Data Model Schema¶
Preamble¶
A data model describes what a valid stored document will look like.- A data model is required for all GenboreeKB collections.
- A GenboreeKB can have multiple document collections, and each will have its own model.
- The model defines key things like:
- What are the valid property names? (case sensitive!)
- What is the domain or "type" information for the value of a property?
- Does a given property have any sub-properties? If so, define them.
- Or does a given property have a homogeneous list/array/set of sub-properties instead?
- Do you need to index the property to enable faster searching?
- For a given property, the data model defines things like:
- Is the property required to be present?
- Is the property the record identifier? (exactly 1 property must be tagged as the record identifier)
- Should the value be unique? (no other documents in the collection shall have the same value for this property)
- Is the property's value fixed/static? (i.e. can't be altered; good for fixed "categories" and "headings")
The Property Definition¶
Each property will have a definition that describes value use of the property in a document. A model thus contains a set of property definitions.
Summary of Key Fields in a Property Definition¶
Illustrated below are some of the key fields that can be present in a property definition.- The second column indicates the DEFAULT value for the field if you don't provide it. Often, the default is appropriate!

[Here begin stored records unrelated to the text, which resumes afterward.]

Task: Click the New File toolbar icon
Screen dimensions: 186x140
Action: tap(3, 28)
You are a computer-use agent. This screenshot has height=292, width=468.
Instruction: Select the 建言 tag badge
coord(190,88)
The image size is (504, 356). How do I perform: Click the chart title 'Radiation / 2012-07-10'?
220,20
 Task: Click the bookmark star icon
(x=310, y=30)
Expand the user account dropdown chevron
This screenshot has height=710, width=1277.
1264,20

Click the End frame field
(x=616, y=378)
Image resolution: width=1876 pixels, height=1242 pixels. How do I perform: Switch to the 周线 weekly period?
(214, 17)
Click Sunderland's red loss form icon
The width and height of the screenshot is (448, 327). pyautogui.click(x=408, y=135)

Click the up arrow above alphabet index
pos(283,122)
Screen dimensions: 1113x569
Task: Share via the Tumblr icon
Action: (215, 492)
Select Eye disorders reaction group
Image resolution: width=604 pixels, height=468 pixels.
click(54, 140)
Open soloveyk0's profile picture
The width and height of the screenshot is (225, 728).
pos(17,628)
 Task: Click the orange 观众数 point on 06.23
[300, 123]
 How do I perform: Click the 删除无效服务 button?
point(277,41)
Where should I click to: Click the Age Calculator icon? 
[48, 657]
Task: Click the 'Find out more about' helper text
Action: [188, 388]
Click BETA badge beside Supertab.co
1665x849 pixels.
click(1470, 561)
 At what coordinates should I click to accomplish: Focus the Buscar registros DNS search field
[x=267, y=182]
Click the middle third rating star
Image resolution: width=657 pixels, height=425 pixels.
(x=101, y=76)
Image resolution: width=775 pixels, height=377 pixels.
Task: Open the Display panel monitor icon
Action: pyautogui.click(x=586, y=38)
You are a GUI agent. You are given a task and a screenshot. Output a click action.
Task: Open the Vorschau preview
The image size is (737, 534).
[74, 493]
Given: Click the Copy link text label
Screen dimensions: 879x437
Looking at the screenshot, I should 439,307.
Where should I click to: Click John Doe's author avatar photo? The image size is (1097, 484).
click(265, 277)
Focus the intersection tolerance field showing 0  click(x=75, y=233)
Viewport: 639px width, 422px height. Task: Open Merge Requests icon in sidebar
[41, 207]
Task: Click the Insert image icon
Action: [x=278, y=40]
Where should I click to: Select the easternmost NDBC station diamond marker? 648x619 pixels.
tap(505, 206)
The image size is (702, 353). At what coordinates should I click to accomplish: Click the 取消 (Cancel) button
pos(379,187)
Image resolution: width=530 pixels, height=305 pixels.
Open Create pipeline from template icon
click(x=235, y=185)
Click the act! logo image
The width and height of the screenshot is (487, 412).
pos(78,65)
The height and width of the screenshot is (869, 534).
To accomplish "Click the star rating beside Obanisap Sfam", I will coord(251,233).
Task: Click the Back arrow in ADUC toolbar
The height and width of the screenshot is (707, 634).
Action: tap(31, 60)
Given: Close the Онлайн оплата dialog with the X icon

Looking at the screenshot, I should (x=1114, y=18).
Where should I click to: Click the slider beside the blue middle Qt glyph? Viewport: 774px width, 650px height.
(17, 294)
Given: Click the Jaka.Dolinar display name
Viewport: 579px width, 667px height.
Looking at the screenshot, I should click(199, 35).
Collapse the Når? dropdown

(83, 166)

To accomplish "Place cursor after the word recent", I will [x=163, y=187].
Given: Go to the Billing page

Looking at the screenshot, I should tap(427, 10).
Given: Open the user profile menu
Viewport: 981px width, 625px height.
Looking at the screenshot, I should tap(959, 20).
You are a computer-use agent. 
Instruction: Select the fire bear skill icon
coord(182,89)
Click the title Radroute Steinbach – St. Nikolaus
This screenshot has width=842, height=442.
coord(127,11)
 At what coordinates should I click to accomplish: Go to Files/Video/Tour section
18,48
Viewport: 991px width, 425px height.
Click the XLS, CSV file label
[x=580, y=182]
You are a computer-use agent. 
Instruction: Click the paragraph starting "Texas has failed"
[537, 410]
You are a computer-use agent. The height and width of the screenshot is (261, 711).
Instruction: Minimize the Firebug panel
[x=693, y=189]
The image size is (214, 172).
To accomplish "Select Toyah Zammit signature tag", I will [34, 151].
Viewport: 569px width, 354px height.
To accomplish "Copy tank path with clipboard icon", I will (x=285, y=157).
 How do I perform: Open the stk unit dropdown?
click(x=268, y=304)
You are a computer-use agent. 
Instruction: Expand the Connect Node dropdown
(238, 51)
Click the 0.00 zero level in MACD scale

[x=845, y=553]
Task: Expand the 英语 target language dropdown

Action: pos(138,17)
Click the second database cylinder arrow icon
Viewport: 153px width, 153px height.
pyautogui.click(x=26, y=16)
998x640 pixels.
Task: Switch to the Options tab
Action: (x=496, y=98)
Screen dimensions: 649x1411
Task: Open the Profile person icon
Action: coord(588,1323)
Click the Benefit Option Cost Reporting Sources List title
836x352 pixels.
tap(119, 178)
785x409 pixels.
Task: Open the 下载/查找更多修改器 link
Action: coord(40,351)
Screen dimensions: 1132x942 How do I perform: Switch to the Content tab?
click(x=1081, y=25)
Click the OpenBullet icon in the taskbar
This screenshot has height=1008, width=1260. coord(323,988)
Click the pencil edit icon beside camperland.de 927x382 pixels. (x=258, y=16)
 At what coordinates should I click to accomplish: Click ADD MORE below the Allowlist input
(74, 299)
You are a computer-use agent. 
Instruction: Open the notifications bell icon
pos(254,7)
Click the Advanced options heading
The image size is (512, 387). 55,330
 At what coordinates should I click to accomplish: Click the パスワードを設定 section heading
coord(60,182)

{ // ---- Commonly used fields ---- "name" : NO_DEFAULT, // [Required] Contains the name of the property. "domain" : "string", // Keyword indicating domain/type-information for the property's value. "identifier" : false, // Is this property the "document identifier"? Exactly 1 property must have "identifier"==true. "required" : false, // Is this property required in a valid document, or can it be left out? // ---- Slightly more advanced fields ---- "category" : false, // Are you using this property more as a category or header, for organizing documents nicely? "fixed" : false, // Is the value fixed/static? i.e. defined in the model? (Often used with categories) "default" : NO_DEFAULT, // If there are any default values to be used for that property, define them here. "unique" : false, // If the property value should be unique in the entire collection, specify it here. "description" : "", // Provide a useful description about the property. This description will be shown as a tool tip in the UI. "index" : false, // Would you like to index this property, so searches can be faster? // ---- Mutually exclusive fields regarding sub-properties [if any] --- "properties" : null, // If the property has its own sub-properties, define them here. "items" : null // If the property has an open list of 0+ sub-properties, define them here. // Property definitions in "items" must be SINGLY-ROOTED, but of course can be nested. }
Detailed Descriptions of Model-Related Property Metadata¶
Key Fields¶
(core/key fields you should be aware of and use/consider often)"name"
- [String
] The property name. Can have spaces, special chars (if escaped where needed). Case sensitive.- Predefined in the data model (!!)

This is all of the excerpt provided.